CirclePinコンポーネントを呼んでいる箇所に表示したい画像やSVGを入れるだけです。
<Marker
draggable={false}
longitude={wayPoint.LatLng.lng}
latitude={wayPoint.LatLng.lat}
anchor='center'
popup={popup({ lat: wayPoint.LatLng.lat, lng: wayPoint.LatLng.lng }, wayPoint.address)}
>
<CirclePin
onClick={() => {
console.log("Maker onClick!!")
}}
/>
</Marker>
Layer
Layerはsourceにdataを追加することで、マップのcanvas上にレンダリングされます。
DOMが生成されない分、描画コストが低く、大量データの表示に向いています。
いくつかのカテゴリ分けをするなどはLayerが向いてそうです。
Layerの更新(たとえば色など)をするときは、setPaintPropertyや、setDataで更新します。Layer単位で更新するため、簡単に全てのデータを更新することができます。
イベントの追加は少し工夫が必要です。クリック操作もマップのclickイベントを定義する必要があります。
queryRenderedFeaturesを利用して対象レイヤーを指定して検索をします。
map.on('click', e => {
const result = map.queryRenderedFeatures(e.point, { layers: ['circle-point'] })
})
}
サンプルコードでは、geojson形式のデータをポイントとしてマップに表示しています。

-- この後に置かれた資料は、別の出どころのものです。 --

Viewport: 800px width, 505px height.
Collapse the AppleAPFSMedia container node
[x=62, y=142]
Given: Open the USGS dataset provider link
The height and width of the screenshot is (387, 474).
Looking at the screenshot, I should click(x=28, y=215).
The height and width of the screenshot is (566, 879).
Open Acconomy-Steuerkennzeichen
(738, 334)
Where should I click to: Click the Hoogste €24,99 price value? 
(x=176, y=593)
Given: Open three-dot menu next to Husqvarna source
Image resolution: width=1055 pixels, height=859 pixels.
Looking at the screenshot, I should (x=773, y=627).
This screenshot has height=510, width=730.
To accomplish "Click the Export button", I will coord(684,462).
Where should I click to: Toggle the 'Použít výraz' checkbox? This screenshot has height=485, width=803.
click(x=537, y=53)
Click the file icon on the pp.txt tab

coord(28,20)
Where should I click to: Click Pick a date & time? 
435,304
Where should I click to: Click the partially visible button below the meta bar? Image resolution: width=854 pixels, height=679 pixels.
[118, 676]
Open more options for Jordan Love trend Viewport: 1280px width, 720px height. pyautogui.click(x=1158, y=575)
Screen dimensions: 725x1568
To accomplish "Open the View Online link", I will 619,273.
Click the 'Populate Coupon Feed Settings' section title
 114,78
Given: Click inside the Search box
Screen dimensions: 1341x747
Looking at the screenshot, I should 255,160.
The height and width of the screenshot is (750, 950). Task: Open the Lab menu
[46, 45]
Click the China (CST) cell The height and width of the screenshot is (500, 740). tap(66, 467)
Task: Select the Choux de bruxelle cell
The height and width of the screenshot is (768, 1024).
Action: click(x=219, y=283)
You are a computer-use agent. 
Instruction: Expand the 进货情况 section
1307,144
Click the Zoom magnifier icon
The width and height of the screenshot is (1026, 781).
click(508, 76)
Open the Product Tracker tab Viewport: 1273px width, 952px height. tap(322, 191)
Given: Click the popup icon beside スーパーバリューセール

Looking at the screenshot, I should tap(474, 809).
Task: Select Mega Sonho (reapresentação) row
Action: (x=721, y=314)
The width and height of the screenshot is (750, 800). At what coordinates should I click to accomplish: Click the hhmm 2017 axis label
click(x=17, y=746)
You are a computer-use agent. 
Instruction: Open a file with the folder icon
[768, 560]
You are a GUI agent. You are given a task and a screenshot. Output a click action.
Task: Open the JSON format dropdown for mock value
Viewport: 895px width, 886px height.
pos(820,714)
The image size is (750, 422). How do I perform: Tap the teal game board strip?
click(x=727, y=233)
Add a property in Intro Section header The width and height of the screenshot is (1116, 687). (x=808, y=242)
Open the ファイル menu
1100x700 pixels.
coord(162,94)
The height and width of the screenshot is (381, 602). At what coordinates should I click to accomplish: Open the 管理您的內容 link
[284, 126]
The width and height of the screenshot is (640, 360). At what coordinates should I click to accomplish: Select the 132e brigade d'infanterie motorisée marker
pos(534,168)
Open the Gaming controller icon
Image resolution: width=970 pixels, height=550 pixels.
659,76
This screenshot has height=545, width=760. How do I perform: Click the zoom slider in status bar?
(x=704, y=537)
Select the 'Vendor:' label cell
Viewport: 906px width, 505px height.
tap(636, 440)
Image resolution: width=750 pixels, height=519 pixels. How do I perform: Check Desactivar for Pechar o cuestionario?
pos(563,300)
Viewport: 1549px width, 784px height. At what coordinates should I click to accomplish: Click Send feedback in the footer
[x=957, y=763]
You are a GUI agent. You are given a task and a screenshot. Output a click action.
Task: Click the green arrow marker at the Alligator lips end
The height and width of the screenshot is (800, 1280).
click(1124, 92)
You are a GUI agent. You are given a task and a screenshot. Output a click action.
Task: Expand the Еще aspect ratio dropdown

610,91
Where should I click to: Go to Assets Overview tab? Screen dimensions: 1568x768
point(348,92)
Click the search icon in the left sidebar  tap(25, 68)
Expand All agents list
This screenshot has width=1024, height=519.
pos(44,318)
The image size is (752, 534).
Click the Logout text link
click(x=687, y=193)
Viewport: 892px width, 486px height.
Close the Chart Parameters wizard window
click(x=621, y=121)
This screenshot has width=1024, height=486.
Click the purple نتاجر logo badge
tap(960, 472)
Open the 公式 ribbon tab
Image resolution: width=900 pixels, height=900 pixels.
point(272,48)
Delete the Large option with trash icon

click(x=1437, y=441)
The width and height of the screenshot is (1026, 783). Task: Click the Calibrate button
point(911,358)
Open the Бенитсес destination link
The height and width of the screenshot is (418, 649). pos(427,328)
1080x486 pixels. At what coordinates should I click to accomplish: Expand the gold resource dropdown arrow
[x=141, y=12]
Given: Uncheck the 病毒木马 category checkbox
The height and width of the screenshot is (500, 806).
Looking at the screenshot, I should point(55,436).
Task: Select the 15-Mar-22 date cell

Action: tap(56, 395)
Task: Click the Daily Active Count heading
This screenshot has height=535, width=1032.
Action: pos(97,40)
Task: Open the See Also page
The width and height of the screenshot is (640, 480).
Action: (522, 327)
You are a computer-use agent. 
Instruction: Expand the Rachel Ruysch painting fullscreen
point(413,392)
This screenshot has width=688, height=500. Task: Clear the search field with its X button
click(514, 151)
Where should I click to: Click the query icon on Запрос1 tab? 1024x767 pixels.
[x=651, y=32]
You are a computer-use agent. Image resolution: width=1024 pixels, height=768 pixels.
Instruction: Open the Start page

const unclusteredPointLayer: LayerProps = {
id: 'circle-point',
type: 'circle',
source: 'pointData',
paint: {
'circle-color': '#11b4da',
'circle-radius': 8,
'circle-stroke-width': 3,
'circle-stroke-color': '#fff'
}
}
<Source
id='pointData'
type='geojson'
data={featureCollection.current}
>
<Layer {...unclusteredPointLayer} />
</Source>
MarkerとLayerの違いを比較
データセットのサイズ
MarkerはDOMを作成するため、数百のマーカーを追加すると、動作が遅くなったり応答しなくなったりする可能性があります。
逆にLayerはキャンバス上でレンダリングされるため、数百を追加してもパフォーマンスには影響しずらいです。
いくつのデータをポイントとして描画するか?がMarkerとLayerを選択する一つの指標になります。
Maker or Layer ?
MarkerとLayerのどちらを選択したら良いのか、公式の一覧表です。
Capability | Markers | Layers |
---|---|---|
ローカルデータを任意の形式で表示可能 | ✅ | |
ローカルgeojsonデータを表示可能 | ✅ | ✅ |
ベクタータイルから表示可能 | ✅ | |
マップにsourceを追加する必要がある | ✅ | |
CSSでスタイル設定可能 | ✅ | |
スタイル仕様によるスタイル設定 | ✅ | |
数十点の表示に最適 | ✅ | ✅ |
数百点の表示に最適 | ✅ | |
個別に作成と更新 | ✅ | |
一括作成と更新 | ✅ |
Summary
個別に、インタラクティブに表示したいときはMarker、大量データで個別に変化しないのであればLayerが適しているとのことでした。
とはいえ、Layerもデータポイントが500000以上になる場合はクラスター表示にするなどしないと描画速度が重く感じます。
作りたいものの設計をしてから、Marker or Layerを選択しましょう。